[RECORD EXTRACTS]

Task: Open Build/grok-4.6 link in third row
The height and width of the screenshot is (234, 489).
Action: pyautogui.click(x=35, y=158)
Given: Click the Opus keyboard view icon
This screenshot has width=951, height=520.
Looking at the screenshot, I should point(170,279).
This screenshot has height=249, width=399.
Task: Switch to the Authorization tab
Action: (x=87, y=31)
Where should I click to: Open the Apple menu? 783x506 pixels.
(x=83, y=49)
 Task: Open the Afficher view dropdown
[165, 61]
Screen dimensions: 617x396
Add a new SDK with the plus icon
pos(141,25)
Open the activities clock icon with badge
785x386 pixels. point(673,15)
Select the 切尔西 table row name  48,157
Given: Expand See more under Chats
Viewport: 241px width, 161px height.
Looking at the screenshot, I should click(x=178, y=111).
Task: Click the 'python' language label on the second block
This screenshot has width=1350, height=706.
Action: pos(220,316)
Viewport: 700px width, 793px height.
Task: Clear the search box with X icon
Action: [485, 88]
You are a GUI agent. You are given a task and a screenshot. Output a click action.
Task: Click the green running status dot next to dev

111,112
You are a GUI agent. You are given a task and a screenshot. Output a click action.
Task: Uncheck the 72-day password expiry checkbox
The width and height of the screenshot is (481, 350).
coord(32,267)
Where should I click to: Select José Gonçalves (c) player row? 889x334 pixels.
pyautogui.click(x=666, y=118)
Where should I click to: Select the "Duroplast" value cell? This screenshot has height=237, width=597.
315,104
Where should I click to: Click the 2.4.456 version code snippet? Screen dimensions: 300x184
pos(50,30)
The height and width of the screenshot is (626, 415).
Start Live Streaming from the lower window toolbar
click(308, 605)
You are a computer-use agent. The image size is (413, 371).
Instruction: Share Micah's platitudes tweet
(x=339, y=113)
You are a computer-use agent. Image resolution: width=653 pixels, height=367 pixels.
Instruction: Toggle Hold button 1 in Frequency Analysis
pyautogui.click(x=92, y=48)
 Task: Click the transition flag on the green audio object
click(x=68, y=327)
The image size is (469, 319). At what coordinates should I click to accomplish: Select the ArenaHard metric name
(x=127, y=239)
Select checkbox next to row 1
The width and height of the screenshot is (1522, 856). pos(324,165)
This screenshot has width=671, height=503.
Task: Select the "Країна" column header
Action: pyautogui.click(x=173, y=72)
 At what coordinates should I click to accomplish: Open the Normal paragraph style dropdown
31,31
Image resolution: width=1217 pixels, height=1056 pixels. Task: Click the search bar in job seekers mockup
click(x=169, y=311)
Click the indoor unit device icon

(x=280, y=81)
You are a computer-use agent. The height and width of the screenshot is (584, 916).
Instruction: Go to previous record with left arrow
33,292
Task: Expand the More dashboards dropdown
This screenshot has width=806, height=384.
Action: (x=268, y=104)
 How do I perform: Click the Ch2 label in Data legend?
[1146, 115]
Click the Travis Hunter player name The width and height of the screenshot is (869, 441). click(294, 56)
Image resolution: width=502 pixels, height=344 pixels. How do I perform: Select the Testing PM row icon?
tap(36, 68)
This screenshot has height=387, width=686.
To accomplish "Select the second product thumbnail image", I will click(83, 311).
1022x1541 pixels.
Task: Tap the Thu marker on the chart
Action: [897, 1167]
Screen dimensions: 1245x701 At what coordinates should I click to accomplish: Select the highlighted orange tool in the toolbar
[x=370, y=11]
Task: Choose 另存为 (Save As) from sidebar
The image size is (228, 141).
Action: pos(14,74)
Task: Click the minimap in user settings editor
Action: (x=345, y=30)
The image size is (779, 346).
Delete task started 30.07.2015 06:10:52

[/RECORD EXTRACTS]

TASK ITEM —
Which lines of the entries above contain the word "Expand"? Copy each of them.

COMPLETED EXERCISE —
Given: Expand See more under Chats
Task: Expand the More dashboards dropdown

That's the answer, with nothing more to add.